Q: Should I have my child examined if he or she is short?
A: Children between the ages of 4 and 12 who grow less than 5 cm per year are considered abnormal and should promptly go to a hospital specialist clinic (pediatric endocrinology) for consultation and treatment for further evaluation.
There are many causes of dwarfism, so to treat it, we must find out the cause and make a correct diagnosis, and then consider how to treat it. In order to find out the cause of the disease, we first need to go through medical history investigation, physical and laboratory examination, and based on detailed information and laboratory results, we will make a comprehensive analysis to determine the cause of short stature in children and finally determine the principle of treatment.
Q: What examinations should be done for short children and what preparations should be made before the examination?
A: Parents of children with short stature should provide the following information when they visit the hospital.
1. the mother’s pregnancy, and also the baby’s condition at birth, whether the birth was difficult, asphyxiation and what kind of delivery method was used, height and weight at birth, etc.
2. The annual rate of height growth, which is measured by removing the shoes.
3. Parents’ height and youth development, and whether there is short stature in the family.
4.Intellectual development, the presence of chronic hepatitis, kidney disease and asthma.
5.Whether drugs affecting growth and development have been used, such as prednisone (prednisone), dexamethasone and other glucocorticoids, etc.
When the child arrives at the hospital, blood and urine tests, liver and kidney function tests and thyroid hormone level tests are routinely performed, and karyotype analysis is done for girls. Next, x-rays of the left wrist and metacarpal fingers are needed to understand the age of the bones and to determine the growth of the bones, the degree of epiphyseal closure and the growth potential of the child.
If necessary, blood will be drawn to test the levels of growth hormone and growth factors. In addition, if short stature is considered to be growth hormone deficiency, a growth hormone stimulation test is required for diagnosis. MRI of the skull is performed in all children with short stature to rule out the possibility of congenital developmental abnormalities or tumors.

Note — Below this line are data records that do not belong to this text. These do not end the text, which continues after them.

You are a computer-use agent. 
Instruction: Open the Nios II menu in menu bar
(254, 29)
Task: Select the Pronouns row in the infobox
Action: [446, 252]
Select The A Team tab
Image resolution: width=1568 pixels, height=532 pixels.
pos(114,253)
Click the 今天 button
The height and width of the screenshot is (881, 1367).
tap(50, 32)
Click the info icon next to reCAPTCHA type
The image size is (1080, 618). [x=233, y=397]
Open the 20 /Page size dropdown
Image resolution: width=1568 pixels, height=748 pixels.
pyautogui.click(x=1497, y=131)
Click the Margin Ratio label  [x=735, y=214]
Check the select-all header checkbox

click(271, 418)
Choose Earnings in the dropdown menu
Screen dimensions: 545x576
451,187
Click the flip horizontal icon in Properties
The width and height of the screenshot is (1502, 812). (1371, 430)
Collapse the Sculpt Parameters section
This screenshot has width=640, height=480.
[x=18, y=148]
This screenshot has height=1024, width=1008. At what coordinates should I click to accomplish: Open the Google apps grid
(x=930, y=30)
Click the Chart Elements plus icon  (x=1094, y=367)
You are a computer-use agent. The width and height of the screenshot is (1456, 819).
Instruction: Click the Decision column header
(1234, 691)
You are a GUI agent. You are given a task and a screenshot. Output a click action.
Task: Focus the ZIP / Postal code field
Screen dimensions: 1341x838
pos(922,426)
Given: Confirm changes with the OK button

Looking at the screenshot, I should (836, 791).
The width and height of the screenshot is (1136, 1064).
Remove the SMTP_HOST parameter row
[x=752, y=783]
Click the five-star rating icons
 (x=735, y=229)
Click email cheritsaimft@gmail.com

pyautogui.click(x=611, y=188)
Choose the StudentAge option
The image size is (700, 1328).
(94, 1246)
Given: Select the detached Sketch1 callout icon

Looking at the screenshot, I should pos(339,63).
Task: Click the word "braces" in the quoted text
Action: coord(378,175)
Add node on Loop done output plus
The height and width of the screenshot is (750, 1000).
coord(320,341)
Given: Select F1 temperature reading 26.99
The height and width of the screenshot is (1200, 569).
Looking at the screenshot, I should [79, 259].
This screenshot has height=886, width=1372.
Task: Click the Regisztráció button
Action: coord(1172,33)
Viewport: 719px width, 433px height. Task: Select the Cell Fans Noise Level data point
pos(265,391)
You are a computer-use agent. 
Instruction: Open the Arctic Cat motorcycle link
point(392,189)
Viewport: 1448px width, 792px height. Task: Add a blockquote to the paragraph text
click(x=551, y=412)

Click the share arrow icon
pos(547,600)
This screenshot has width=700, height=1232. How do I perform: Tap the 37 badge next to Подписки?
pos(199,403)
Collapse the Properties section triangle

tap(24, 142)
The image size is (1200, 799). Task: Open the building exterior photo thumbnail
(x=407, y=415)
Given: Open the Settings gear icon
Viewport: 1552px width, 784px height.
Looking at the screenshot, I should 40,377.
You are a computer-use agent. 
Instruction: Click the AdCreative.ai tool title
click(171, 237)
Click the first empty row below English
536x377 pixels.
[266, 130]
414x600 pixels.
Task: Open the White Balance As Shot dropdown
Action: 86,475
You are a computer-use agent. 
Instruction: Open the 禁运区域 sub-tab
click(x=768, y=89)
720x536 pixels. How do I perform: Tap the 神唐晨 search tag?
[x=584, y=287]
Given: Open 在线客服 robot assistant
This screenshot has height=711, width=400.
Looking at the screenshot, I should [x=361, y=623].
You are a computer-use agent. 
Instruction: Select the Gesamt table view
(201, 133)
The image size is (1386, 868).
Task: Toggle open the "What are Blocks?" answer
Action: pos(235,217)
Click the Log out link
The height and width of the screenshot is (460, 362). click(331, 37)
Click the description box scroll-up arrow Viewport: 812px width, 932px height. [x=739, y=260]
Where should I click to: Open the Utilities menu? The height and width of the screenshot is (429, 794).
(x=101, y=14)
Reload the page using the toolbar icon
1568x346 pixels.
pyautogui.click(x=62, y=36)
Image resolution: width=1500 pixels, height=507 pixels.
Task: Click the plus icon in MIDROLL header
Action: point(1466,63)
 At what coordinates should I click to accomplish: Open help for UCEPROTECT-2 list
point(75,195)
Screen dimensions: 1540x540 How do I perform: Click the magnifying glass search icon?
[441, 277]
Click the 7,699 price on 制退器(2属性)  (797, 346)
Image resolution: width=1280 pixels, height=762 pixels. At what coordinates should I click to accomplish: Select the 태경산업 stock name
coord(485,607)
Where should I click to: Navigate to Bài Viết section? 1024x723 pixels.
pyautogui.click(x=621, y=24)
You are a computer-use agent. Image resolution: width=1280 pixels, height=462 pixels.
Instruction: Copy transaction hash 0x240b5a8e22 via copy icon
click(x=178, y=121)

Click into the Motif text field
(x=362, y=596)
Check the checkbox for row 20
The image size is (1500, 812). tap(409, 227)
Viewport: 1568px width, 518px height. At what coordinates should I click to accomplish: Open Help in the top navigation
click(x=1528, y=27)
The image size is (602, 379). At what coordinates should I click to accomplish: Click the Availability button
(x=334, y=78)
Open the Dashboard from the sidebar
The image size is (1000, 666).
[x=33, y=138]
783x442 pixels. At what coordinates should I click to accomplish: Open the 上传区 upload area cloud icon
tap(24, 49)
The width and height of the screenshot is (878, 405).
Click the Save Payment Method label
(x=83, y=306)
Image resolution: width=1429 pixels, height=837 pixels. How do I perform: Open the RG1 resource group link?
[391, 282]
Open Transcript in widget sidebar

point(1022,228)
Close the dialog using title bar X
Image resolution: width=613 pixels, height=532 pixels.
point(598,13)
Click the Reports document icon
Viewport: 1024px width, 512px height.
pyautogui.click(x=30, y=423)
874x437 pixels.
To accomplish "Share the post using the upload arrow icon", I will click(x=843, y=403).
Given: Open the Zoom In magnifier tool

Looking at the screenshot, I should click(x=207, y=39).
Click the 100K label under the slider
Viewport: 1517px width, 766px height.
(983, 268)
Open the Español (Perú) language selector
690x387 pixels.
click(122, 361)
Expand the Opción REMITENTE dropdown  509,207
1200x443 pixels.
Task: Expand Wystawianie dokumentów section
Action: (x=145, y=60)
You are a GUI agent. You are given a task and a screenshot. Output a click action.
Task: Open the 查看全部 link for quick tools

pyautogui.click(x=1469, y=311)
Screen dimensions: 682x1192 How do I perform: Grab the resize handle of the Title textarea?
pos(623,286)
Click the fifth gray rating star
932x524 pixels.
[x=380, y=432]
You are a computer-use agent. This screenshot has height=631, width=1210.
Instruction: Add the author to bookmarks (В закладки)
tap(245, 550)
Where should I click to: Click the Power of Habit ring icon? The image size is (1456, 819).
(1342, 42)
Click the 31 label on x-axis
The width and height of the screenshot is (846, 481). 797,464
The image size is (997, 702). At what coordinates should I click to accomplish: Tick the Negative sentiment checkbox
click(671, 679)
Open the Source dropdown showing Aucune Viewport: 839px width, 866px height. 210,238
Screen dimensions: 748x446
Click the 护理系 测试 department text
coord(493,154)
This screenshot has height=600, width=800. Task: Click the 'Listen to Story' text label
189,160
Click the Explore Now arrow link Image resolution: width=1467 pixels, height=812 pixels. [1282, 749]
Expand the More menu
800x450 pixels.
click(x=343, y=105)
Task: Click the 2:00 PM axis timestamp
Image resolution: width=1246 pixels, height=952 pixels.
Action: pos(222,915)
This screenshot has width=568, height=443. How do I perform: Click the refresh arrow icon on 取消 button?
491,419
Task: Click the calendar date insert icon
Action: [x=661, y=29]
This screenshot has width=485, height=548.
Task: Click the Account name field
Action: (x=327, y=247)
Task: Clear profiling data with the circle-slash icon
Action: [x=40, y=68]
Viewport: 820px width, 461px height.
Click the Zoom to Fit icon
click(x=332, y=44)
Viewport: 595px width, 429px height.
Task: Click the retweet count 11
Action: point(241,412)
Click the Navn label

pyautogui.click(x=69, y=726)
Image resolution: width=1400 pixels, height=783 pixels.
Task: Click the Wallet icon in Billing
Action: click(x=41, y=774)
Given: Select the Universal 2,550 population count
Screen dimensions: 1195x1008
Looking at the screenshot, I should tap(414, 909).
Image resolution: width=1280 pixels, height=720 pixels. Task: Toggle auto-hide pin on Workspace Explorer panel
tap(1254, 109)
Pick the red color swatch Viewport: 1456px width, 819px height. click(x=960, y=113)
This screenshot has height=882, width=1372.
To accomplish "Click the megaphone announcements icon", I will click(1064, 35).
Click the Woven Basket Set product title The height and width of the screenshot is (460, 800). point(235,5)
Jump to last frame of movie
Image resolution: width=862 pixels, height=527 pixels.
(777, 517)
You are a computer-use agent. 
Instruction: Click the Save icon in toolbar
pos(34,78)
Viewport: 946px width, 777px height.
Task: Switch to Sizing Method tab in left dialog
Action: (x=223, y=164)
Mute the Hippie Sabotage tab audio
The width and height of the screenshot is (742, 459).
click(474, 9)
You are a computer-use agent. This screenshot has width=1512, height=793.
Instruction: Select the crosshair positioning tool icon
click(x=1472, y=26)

Please note: Some tests may require fasting, so please be careful to avoid eating before the test. In some cases, the results may not be available on the same day, so please consult your treating doctor for details.
Q: How much does it cost for a comprehensive checkup for children with short stature?
A: Short stature in children belongs to the category of pediatric endocrine diseases. Routine tests include: bone age, blood count, blood glucose, nail function, growth hormone, urine count, CT, liver function, kidney function and so on. A comprehensive examination in some hospitals in Guangzhou costs about 3,000 RMB, and usually costs more than 2,000 RMB.
Q: How do I know if growth hormone treatment for dwarfism is effective?
A: From the perspective of children’s growth and development, the growth of height is a relatively slow process, and it is impossible to achieve “instant results” after using the medicine. The criteria for determining the effectiveness of clinical growth hormone treatment for children with short stature is that an increase of more than 2 cm in the annual growth rate of the child compared to that before treatment is considered effective. Generally, 3 months of growth hormone treatment is a course of observation, and relatively obvious treatment effects can be seen in 3 months. It is normal for a child to grow more than 2 cm in 3 months of treatment.
It has been clinically proven that growth hormone treatment for children with short stature can effectively improve the growth rate of the child, thus improving his or her final height.
Q: What is the duration of growth hormone treatment?
A: The duration of growth hormone therapy should be determined according to the indications of the child, the difference in height compared to the normal standard, the condition of the bone age, and the family’s economic status, etc. In general, treatment should last at least 3-4 months to observe the efficacy. It is important to listen to the advice of the primary care physician and follow the doctor’s instructions for the specific treatment.
Q: Can I use growth hormone to treat short stature that is not caused by growth hormone deficiency?
A: There are many diseases that cause short stature in children, including idiopathic short stature (ISS) and intrauterine growth retardation (IUGR), which are often not caused by growth hormone deficiency, but are also indications for growth hormone as prescribed by the US FDA.
Precocious puberty can lead to suboptimal lifelong height in children, and the combination of growth hormone with treatment of precocious puberty can also improve lifelong height. Of all the indications, growth hormone deficiency is relatively the most effective treatment, with some children able to increase their annual growth rate by up to 12 cm/year.
Q: What is the best age to inject growth hormone for the treatment of children with short stature?
A: The earlier the treatment, the better. Treatment before puberty is the best time to treat. If a clear diagnosis has been made, treatment can be started after the child is 4 weeks old.